Alfred Henry Tipper, also known by the pseudonyms Professor Tipper and H.D., was an Australian showman, competitive and endurance cyclist, and outsider artist. His combined interests in mechanics, fitness and entertainment led to a long career as a trick cyclist and builder of miniature bicycles. Following his death, Tipper's artistic abilities were recognised by the Australian painter Albert Tucker, who promoted Tipper's paintings in the modernist art and literary magazineAngry Penguins.
Life
Tipper was born on 12 July 1867 in the regional Victorian city of Sale to Thomas Tipper and his Irish-born wife Catherine. When he was two years old, Tipper was abandoned by his parents and raised as a ward of the state.
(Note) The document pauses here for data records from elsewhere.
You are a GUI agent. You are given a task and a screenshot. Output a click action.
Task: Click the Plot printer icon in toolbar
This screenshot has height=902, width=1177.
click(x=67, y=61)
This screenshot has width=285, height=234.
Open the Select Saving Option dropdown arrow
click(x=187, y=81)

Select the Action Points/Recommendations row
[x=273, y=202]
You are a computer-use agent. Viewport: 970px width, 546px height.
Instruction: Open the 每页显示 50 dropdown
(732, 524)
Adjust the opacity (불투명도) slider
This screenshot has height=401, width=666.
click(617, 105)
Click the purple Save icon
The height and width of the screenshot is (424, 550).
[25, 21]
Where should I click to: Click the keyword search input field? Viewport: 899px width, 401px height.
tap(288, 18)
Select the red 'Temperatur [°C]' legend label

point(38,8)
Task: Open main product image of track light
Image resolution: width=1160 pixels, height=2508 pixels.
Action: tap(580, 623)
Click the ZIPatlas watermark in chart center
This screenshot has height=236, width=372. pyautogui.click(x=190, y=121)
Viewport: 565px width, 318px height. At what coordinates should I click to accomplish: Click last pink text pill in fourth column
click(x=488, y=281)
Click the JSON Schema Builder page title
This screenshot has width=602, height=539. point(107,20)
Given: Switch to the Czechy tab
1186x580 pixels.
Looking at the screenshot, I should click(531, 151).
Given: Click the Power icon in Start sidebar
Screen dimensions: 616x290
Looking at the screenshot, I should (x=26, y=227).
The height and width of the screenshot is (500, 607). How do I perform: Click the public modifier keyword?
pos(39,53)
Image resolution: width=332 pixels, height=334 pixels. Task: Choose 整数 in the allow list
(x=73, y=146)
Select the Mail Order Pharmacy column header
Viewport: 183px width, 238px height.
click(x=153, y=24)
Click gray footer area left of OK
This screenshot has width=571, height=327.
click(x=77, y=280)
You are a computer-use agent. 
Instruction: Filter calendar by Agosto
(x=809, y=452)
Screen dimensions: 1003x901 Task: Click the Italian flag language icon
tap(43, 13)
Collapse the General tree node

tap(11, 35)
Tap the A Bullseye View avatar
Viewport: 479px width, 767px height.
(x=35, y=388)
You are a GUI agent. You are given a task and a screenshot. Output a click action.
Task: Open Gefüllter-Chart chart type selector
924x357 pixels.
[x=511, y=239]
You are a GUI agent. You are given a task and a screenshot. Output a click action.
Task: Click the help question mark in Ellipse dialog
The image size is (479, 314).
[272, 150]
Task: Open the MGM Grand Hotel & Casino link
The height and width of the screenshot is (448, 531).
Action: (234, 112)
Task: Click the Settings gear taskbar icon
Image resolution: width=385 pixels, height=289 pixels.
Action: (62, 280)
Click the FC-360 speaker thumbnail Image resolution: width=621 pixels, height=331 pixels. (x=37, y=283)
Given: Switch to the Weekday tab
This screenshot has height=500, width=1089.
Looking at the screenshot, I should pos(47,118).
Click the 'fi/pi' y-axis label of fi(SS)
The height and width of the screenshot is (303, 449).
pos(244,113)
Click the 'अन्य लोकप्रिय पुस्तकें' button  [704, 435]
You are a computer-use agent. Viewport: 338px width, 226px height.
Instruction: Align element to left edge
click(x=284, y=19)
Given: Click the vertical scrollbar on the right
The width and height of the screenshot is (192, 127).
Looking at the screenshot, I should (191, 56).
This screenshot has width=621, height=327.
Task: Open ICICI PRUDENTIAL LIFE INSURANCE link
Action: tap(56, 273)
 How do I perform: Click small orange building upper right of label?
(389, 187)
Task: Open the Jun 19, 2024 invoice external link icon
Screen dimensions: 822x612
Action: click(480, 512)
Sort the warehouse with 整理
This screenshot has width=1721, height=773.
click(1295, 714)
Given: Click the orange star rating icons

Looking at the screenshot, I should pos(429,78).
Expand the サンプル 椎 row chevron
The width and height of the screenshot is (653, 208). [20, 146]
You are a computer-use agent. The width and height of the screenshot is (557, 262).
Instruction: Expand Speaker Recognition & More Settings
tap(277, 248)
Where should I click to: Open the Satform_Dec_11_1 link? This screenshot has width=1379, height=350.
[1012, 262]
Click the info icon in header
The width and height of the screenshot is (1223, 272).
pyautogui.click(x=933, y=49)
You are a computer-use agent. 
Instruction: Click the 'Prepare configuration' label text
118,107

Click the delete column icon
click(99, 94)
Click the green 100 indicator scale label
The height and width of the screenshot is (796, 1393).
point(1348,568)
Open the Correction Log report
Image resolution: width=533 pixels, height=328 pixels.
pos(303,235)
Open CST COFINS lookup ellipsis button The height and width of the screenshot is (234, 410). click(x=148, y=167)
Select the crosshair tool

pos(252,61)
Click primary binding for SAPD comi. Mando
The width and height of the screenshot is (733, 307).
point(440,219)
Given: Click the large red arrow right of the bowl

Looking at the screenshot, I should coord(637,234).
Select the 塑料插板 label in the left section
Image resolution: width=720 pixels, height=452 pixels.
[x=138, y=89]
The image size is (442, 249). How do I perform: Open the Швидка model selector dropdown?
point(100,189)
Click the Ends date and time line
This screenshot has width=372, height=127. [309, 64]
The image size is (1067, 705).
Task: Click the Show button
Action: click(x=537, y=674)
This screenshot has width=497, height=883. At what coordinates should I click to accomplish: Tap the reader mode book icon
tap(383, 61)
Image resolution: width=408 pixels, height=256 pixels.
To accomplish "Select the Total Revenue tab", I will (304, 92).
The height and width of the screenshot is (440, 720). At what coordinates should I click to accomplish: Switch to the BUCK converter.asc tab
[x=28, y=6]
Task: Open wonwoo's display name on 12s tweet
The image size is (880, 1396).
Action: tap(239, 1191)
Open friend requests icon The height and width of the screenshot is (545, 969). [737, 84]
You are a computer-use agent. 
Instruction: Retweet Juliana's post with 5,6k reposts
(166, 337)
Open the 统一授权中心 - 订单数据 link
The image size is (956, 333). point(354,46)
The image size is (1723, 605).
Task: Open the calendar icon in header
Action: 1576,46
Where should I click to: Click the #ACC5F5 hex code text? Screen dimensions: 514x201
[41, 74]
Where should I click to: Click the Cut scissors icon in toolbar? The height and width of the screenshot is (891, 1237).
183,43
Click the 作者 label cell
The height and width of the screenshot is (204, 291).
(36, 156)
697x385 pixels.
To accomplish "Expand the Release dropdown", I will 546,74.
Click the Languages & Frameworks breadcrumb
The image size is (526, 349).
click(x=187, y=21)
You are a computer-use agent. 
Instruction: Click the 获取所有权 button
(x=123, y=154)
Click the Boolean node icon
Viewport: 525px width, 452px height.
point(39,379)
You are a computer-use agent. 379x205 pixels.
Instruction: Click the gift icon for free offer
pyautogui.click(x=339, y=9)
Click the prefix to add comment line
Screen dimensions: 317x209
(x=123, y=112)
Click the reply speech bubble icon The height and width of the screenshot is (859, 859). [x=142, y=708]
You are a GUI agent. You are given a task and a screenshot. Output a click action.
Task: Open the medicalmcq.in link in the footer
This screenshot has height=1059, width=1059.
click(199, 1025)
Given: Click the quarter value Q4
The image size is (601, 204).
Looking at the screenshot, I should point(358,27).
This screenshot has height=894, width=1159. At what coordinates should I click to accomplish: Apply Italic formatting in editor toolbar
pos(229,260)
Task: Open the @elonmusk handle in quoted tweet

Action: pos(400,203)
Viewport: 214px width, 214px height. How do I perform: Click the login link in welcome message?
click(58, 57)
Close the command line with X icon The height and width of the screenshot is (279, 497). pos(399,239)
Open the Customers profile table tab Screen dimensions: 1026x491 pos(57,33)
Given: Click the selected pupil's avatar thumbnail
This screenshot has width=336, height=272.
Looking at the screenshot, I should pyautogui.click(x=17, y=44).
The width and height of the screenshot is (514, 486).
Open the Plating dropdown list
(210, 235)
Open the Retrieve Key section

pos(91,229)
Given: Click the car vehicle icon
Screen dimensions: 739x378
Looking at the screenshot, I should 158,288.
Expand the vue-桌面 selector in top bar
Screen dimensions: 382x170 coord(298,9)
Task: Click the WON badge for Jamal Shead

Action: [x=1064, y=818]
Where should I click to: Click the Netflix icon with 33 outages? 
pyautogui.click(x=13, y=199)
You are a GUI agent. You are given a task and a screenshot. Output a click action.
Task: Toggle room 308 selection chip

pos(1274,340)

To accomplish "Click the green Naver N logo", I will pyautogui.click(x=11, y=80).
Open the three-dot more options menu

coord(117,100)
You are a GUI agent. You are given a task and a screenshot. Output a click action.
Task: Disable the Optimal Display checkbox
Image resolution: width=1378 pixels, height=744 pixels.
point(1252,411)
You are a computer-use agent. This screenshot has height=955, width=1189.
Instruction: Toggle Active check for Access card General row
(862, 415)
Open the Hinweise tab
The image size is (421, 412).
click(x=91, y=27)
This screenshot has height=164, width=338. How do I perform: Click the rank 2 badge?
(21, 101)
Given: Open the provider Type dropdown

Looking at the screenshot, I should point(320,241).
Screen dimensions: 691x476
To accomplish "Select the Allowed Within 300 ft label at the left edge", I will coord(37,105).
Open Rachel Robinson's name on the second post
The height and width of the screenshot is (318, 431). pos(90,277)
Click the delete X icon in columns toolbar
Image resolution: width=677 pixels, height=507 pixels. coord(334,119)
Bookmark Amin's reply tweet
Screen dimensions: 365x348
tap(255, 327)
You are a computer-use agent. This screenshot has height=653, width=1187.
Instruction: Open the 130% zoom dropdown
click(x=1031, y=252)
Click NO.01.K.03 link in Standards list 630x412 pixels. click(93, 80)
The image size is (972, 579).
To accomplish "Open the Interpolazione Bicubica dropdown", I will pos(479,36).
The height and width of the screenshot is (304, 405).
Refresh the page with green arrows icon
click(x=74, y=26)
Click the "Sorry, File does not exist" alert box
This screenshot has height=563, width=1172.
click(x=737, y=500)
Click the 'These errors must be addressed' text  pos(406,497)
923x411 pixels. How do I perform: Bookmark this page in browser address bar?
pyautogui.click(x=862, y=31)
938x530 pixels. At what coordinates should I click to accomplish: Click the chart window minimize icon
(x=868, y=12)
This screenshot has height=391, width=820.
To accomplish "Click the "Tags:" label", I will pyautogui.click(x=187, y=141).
In 1874, the Maitland Mercury reported Tipper as living in the harbourside Sydney suburb of Woolloomooloo; the young boy received attention in the press after discovering the body of a dead infant in a Belmore park. Later, he found employment at a dairy farm and developed considerable knowledge of mechanics, and in the 1880s took to the new sport of competitive cycling. In 1896, Tipper rode on a penny-farthing from Sydney to Melbourne, carrying with him a 32 kgswag. This inspired him to ride around the world, and over the next six years Tipper took his "singing and comedy cycling act" to crowds across Britain and the United States. One routine involved him riding a custom-built 13 cm-high bicycle while singing the folk song "From the Highlands and the Lowlands". By the 1930s, Tipper was part-owner of a bicycle repair shop in Richmond, Melbourne, and toured Australia regularly with his large collection of bikes. Known by his nickname "Professor Tipper", he sported a long white beard and advocated for a "rational" dress sense of thin shirts and knickerbockers. He also attempted to build a pedal-powered aeroplane. Tipper lived his final years in squalor on a vacant allotment opposite Brunswick Town Hall, where he erected a makeshift shelter from the body of an old motorcar. Despite these hardships, his passion for cycling and "unique capacity for self-advertising" remained undimmed. He died on 2 April 1944 at Royal Melbourne Hospital and was buried in Fawkner Cemetery.
Art
Tipper produced several postcards and oil paintings documenting his cycling achievements. After he died, five of his paintings were salvaged and displayed in the window of a bicycle shop on Swanston Street. They were spotted by the young Melbourne modernist painter Albert Tucker, who greatly admired the works' naïve boldness, painterly qualities, and unique treatment of the Australian countryside. Tucker acquired one of the large unframed canvases and pinned it up in his East Melbourne terrace house. In the December 1944 issue of Angry Penguins, Tucker wrote that H.D.'s paintings bore "the unmistakable mark of the natural artist... a startling sense of life expressed through an unfaltering sense of form, pattern, texture and colour, with the anecdotal eye of the traditional "primitive"". Tucker, a self-taught artist, saw H.D. as an example of an artist who hadn't the "disadvantage of training in some socially endorsed art style". Only after the publication of H.D.'s work in Angry Penguins and inclusion in group exhibitions run by the Contemporary Art Society was the artist's true identity discovered. Tipper's paintings are now held in major galleries including the National Gallery of Australia and Heide Museum of Modern Art, and his art formed part of the 2005 touring exhibition Raw and Compelling: Australian Naïve Art.